The Auvik alert watchdog automatically discovers alerts that are causing too much noise and need tuning.
Once a noisy alert is discovered, the watchdog will automatically:
- Disable an alert for 24 hours on the affected entity (network, device, interface, service, or component) when it triggers five times within 24 hours.
- Disable a device alert for 24 hours when a device component triggers 25 or more alerts within 24 hours — e.g., if a number of device interfaces trigger more than 25 packet discard(s) alerts within 24 hours, the alert is disabled for the device, not the specific interface(s).
If either of these scenarios occur, you’ll receive a notification telling you the alert’s been disabled via the specific alert’s mapped notification channel. You’ll then have 24 hours to update the alert definition, which will re-enable it.
If the alert isn’t updated within 24 hours, it’ll be automatically re-enabled with the same definition—which could cause the alert to cycle between being enabled and disabled temporarily.
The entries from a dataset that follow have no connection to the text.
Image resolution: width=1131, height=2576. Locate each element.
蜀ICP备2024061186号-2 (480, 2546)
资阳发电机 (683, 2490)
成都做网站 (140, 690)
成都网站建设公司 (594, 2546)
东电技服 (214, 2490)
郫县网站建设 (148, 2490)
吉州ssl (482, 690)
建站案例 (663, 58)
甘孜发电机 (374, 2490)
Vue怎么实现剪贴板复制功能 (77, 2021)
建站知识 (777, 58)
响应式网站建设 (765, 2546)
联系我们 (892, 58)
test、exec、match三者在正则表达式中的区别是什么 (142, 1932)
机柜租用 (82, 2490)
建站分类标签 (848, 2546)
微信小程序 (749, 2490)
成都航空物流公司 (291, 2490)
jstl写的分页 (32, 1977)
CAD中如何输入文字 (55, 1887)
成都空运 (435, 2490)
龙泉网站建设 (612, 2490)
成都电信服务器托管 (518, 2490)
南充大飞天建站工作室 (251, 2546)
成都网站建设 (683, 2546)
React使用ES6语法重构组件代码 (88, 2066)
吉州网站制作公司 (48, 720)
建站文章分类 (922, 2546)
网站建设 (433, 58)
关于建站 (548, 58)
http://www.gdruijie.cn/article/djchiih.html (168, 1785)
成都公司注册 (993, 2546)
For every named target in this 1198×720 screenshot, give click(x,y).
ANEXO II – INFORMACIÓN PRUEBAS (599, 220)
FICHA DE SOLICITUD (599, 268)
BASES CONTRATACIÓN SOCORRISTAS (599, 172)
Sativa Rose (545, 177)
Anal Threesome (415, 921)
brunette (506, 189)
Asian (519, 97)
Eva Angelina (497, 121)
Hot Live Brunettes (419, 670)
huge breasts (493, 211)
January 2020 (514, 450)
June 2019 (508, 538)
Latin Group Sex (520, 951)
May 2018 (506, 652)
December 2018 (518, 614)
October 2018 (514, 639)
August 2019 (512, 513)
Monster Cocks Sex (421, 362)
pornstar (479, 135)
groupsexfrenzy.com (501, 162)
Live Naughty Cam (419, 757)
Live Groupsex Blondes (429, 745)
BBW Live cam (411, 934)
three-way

If the noise persists after editing the alert definition, please contact our Technical Support team for assistance.
Purging noisy alerts
After analysis, the alerts we’ve discovered to be the noisiest are:
- Auvk collector disconnected
- Configuration polling
- High broadcast traffic
- High CPU utilization
- High interface utilization
- High memory utilization
- High storage utilization
- Packet discard(s)
- Packet error(s)
- Printer offline
- Printer - low paper
- Printer - out of paper
- Printer - paper jammed
For these specific alerts, historical alert data older than six months will be aged out periodically. As a result, if you access Auvik alerts through an integrated tool or open an old alert email, the link to the alert could lead to a 404 page.
Purging alerts, won’t affect the underlying data Auvik uses to create alerts, which will still be accessible until its retention expires.